> The request: Return, without any change, the lines of the material running from the line with "Task: Open UK flag language selector" to the line with "[x=108, y=145]", both included.

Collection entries
----------
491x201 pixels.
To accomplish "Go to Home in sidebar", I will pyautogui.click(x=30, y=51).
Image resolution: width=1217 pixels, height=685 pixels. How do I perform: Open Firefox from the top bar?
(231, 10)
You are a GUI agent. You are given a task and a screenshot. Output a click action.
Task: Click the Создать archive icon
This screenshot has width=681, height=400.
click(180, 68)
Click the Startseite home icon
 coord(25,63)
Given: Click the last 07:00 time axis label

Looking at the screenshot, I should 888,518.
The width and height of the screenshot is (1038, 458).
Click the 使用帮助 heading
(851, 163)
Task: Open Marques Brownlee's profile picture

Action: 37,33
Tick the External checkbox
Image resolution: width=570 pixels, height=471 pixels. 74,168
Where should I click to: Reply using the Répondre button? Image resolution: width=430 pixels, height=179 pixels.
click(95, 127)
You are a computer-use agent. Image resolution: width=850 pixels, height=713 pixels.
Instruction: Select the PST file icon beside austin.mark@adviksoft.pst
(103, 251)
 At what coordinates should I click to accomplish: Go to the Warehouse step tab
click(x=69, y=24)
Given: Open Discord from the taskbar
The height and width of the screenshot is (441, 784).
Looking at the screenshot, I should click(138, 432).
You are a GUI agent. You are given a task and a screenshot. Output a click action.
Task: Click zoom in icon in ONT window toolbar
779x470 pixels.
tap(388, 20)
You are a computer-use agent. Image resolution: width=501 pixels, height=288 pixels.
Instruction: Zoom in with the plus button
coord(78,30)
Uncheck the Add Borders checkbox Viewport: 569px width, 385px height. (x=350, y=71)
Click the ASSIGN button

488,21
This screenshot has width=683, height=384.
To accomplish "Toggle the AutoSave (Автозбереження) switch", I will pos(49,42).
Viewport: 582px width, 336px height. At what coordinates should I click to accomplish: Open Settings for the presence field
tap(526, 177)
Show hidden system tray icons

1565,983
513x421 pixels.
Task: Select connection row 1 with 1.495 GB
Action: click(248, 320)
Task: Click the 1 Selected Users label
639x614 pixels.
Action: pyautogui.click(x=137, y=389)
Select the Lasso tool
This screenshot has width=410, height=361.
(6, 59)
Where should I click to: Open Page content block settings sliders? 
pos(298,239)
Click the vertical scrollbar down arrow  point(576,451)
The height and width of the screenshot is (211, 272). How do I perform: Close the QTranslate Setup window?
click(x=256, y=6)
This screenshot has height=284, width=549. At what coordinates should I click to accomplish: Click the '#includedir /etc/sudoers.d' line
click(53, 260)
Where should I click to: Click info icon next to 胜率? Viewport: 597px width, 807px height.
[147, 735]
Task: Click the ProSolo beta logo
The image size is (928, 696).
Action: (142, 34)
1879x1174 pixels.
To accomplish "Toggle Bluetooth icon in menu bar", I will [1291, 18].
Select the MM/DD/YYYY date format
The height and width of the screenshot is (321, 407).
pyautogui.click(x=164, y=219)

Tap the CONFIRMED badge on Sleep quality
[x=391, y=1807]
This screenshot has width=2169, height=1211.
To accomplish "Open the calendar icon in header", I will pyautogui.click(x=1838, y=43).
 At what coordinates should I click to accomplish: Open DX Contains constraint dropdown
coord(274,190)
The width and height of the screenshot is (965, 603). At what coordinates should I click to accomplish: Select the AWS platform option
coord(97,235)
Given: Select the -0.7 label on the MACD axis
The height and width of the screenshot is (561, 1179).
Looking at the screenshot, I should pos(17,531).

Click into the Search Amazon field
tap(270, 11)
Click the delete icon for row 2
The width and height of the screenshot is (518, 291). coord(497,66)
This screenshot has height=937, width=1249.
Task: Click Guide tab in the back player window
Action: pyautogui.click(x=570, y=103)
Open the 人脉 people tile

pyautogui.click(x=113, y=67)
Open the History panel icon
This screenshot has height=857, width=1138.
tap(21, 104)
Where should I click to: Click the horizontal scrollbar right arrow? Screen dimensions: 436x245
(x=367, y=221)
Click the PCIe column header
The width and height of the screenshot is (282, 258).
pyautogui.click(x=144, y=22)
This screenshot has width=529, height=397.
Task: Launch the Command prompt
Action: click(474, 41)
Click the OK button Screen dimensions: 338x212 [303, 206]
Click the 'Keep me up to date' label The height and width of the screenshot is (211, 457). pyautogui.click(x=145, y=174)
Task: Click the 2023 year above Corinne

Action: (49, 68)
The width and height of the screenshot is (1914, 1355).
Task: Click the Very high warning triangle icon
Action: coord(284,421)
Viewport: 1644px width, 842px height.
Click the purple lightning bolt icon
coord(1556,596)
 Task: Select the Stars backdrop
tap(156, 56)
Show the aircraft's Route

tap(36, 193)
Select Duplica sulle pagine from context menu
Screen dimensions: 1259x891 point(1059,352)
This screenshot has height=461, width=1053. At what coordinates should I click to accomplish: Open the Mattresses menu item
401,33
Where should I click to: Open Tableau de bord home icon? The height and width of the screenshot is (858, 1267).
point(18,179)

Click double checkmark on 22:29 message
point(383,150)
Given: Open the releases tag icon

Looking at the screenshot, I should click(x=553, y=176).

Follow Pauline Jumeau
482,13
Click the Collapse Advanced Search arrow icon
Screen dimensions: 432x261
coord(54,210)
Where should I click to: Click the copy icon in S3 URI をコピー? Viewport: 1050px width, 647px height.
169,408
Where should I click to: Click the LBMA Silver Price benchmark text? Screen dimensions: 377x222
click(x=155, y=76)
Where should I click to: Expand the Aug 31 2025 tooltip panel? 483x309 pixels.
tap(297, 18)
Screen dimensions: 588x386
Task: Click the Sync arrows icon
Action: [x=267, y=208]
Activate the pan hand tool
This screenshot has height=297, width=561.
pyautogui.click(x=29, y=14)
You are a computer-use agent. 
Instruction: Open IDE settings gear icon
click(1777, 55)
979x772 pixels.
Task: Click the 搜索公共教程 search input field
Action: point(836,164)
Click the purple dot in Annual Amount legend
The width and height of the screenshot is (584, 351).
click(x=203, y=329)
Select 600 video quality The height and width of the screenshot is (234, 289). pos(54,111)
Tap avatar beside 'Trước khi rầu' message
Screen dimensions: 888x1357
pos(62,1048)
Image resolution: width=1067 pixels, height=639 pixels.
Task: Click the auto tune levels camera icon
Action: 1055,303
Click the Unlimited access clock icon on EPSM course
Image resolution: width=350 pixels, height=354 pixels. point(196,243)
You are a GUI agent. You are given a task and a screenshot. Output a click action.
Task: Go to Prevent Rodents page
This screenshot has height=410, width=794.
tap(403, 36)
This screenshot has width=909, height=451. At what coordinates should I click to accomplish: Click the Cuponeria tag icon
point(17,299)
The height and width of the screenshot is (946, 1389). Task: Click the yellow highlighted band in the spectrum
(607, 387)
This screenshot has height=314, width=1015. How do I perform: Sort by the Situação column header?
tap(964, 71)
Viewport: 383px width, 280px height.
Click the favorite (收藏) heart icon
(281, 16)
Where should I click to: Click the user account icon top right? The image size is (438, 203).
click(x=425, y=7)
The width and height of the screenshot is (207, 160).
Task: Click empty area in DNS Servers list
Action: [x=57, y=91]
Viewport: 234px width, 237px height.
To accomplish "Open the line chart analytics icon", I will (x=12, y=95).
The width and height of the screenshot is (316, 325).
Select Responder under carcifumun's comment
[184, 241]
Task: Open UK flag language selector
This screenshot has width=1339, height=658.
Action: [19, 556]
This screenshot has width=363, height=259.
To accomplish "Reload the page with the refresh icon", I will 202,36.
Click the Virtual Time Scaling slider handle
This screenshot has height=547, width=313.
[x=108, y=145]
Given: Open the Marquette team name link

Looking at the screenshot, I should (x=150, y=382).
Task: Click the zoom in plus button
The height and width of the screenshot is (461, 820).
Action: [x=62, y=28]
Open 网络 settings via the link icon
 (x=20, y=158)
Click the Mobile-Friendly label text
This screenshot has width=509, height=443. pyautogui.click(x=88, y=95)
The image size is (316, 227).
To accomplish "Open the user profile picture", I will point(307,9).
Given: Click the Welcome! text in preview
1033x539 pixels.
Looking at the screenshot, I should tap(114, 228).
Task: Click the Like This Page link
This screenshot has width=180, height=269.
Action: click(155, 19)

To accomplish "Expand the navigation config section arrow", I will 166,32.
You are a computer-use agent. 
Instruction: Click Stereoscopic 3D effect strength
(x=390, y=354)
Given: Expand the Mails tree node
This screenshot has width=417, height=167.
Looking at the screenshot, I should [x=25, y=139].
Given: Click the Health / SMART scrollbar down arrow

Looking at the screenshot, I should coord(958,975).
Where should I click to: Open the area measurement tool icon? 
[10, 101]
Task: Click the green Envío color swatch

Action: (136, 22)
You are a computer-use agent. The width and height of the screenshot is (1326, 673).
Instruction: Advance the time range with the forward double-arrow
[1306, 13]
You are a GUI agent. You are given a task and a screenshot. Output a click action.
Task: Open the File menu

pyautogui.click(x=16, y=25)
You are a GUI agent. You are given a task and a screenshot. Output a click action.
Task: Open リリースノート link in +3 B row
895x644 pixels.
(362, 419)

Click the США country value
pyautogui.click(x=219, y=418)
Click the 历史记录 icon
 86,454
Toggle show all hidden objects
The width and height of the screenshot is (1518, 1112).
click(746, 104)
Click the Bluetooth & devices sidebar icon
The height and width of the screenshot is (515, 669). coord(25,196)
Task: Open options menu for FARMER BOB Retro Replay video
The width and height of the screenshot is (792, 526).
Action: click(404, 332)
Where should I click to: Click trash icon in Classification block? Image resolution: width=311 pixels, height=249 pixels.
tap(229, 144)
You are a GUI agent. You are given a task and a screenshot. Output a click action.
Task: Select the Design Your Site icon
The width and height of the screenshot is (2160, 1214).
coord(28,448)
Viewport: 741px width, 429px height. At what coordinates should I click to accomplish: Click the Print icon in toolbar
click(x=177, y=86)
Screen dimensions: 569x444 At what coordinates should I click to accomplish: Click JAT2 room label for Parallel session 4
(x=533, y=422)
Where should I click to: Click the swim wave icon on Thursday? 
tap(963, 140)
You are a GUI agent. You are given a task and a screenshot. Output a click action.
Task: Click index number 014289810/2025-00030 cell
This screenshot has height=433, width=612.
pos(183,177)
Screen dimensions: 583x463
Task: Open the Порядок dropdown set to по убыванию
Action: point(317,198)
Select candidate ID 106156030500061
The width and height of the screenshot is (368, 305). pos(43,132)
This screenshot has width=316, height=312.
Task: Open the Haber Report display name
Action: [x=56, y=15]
----------
> Solution to this problem:
Task: Open UK flag language selector
This screenshot has width=1339, height=658.
Action: [19, 556]
This screenshot has width=363, height=259.
To accomplish "Reload the page with the refresh icon", I will 202,36.
Click the Virtual Time Scaling slider handle
This screenshot has height=547, width=313.
[x=108, y=145]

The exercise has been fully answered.